Le prix d’une telle opération fut élevé, ne l’oublions pas non plus. Et certains résistants eux-mêmes auront à souffrir du remords, en pensant à ces représailles, destructrices et meurtrières, sur une population civile et sans défense. Ces héros volontaires, ou involontaires, de tous bords et de toutes origines, qui ont survécu à ces combats et à cette guerre, ont dû faire face à des cas de conscience et à de profondes blessures intérieures.
Je me sens donc très humble, en pensant à leur vécu, et très admiratif, de leur révolte et de leur indignation face aux idées fascistes. Un régime qui a vu le jour en Italie, en Allemagne, et dans bien d’autres pays. Un régime qui a vu s’associer populisme, nationalisme et totalitarisme, dont aucun peuple n’est assuré de ne jamais le couver un jour en son sein.

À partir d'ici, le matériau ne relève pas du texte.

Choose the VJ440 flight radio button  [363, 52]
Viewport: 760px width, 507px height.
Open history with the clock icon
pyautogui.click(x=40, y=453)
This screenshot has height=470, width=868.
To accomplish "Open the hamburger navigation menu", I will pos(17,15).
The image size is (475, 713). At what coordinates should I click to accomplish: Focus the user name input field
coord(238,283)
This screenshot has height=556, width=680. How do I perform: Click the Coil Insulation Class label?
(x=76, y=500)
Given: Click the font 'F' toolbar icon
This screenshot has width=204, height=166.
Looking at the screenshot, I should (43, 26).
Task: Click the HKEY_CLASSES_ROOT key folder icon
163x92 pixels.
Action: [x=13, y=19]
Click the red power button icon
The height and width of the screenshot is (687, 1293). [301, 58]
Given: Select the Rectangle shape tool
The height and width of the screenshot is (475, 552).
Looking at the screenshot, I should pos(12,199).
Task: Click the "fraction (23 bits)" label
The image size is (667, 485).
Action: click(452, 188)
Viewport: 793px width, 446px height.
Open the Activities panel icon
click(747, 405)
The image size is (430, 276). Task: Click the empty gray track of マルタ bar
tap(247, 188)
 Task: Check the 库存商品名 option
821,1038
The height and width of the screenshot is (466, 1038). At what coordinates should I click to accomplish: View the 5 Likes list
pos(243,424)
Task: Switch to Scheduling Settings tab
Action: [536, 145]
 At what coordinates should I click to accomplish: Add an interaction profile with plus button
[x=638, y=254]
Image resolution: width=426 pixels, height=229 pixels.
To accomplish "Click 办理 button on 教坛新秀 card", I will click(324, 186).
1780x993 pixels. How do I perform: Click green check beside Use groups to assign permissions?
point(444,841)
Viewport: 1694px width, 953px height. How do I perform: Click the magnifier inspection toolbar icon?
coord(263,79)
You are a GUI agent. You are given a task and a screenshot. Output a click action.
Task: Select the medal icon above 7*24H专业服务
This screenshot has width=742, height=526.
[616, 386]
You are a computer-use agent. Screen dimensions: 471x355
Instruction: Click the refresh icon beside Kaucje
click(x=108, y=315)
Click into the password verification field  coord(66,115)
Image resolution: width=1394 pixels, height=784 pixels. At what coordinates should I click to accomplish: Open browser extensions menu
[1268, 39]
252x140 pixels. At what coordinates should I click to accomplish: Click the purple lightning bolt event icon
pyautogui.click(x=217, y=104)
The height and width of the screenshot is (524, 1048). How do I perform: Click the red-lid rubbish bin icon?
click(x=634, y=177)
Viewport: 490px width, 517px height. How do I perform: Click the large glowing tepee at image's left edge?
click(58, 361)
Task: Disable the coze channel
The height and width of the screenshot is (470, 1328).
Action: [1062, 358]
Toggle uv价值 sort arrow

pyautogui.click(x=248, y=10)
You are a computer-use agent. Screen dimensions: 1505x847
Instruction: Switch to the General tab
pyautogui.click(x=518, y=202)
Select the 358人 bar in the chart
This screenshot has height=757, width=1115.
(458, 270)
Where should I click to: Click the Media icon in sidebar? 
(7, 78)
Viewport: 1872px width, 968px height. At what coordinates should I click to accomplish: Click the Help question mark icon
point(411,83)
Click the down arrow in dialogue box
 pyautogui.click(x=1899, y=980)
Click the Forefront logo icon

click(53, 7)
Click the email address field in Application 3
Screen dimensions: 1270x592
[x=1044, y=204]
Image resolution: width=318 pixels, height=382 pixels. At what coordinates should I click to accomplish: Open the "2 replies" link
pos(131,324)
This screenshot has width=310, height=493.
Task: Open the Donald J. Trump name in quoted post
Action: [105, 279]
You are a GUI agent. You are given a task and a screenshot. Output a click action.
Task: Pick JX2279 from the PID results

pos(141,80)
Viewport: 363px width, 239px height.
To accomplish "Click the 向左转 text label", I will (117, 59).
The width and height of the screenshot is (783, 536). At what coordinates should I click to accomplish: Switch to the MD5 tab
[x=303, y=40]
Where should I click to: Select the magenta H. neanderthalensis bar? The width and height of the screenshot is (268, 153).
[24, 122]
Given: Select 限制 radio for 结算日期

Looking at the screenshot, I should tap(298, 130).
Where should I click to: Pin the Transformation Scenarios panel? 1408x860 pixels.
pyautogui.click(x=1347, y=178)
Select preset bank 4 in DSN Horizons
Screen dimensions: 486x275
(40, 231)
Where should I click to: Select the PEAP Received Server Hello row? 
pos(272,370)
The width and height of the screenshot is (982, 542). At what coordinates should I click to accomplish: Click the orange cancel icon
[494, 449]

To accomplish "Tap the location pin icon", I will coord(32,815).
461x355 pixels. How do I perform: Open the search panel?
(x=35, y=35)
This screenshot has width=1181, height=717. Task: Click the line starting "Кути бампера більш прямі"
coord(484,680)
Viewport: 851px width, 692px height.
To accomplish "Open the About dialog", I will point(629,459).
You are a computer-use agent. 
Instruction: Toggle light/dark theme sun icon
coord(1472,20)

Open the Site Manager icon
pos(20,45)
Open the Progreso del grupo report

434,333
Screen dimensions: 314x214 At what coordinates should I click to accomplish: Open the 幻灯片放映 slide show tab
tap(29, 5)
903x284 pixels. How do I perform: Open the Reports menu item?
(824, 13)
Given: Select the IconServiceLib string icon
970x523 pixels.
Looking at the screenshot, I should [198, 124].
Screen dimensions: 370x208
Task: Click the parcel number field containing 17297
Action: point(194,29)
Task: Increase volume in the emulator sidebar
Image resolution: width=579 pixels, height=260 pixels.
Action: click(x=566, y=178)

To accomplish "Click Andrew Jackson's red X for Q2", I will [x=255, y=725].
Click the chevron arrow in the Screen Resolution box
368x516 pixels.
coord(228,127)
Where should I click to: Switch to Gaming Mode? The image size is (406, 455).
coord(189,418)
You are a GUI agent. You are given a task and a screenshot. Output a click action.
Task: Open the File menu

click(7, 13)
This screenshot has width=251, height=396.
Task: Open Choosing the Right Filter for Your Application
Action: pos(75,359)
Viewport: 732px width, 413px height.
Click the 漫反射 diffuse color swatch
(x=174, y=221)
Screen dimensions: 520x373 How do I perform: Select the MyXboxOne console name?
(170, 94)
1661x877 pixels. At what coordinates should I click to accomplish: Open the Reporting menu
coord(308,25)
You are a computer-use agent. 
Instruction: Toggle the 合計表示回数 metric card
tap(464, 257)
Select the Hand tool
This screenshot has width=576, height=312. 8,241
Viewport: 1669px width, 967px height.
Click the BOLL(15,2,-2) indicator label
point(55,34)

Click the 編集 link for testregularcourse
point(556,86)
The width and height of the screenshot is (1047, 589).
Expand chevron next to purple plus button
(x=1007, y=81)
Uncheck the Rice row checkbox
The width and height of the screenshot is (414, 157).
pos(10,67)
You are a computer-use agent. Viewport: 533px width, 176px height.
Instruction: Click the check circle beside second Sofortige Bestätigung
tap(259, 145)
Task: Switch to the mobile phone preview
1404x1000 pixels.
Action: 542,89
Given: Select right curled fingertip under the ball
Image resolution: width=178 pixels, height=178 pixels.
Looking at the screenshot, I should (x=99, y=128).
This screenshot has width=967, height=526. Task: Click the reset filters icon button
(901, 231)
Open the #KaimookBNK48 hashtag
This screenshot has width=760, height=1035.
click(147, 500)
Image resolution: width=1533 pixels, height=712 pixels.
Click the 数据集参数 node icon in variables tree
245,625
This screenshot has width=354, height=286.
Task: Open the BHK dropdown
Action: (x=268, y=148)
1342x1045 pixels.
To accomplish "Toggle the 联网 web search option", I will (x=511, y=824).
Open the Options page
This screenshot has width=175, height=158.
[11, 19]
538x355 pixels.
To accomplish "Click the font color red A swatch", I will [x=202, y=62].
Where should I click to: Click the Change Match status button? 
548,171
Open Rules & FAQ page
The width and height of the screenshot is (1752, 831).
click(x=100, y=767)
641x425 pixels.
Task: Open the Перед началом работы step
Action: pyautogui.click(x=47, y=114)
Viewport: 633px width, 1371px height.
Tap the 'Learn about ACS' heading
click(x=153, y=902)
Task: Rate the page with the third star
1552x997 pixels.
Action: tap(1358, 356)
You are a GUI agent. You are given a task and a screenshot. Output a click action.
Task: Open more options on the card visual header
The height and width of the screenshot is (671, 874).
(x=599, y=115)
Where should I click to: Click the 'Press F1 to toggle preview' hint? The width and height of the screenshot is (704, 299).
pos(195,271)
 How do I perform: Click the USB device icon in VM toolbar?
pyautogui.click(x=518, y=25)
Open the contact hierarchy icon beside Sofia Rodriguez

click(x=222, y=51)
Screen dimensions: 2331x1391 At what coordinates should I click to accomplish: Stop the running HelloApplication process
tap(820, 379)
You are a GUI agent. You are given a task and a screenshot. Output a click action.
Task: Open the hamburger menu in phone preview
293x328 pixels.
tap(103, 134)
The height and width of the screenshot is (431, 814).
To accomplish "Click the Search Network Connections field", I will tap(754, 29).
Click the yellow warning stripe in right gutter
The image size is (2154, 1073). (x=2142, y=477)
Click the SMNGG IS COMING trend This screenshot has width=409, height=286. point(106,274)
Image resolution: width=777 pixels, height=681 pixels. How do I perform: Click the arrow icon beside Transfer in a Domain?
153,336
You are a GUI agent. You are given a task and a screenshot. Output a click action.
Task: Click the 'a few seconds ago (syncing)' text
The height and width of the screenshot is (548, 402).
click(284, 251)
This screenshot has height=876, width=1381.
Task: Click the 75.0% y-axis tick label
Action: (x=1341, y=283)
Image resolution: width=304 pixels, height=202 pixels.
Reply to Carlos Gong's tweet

Alors je le répète , nous avons un devoir de mémoire pour ne jamais oublier de tels évènements. Le devoir d’apprendre à reconnaître les symptômes et les conséquences qui mènent une société à de tels extrêmes, le devoir de rester vigilant et attentif aux leçons de notre Histoire, et de défendre les idées de paix et de fraternité portés par ces héros de la deuxième guerre mondiale.
L’oisiveté, le laisser-aller, l’ignorance ou l’abattement, sont autant de travers qui servent les intérêts des ennemis de la liberté, de l’égalité et de la fraternité. Prenons nos résistants comme modèles pour notre société, ils feront bien mieux l’affaire que nos vedettes du petit ou du grand écran. Rappelons-nous toujours que l’Histoire a tendance à se répéter. Alors restons vigilants.
Rappelons-nous aussi que, dans un conflit, l’Histoire appartient aux vainqueurs. Qu’il faut aussi savoir que d’une guerre aucun parti ne sort entièrement blanc ou noir, que l’échelle des valeurs joue plutôt sur des tons de gris, et que les pièges sont nombreux. N’oublions pas, par exemple, ces Allemands qui ont rejoint, très tôt, la Résistance, comme celui pour lequel une stèle fut érigée à Sainte-Croix, non loin d’ici, et qui se sacrifia pour sauver bon nombre de ses camarades…
Aux résistants morts au combat, aux résistants qui ont survécu à la guerre, et aux résistants que nous avons tant de chance et d’honneur d’avoir encore parmi nous : vous pouvez être assurés de notre éternelle gratitude.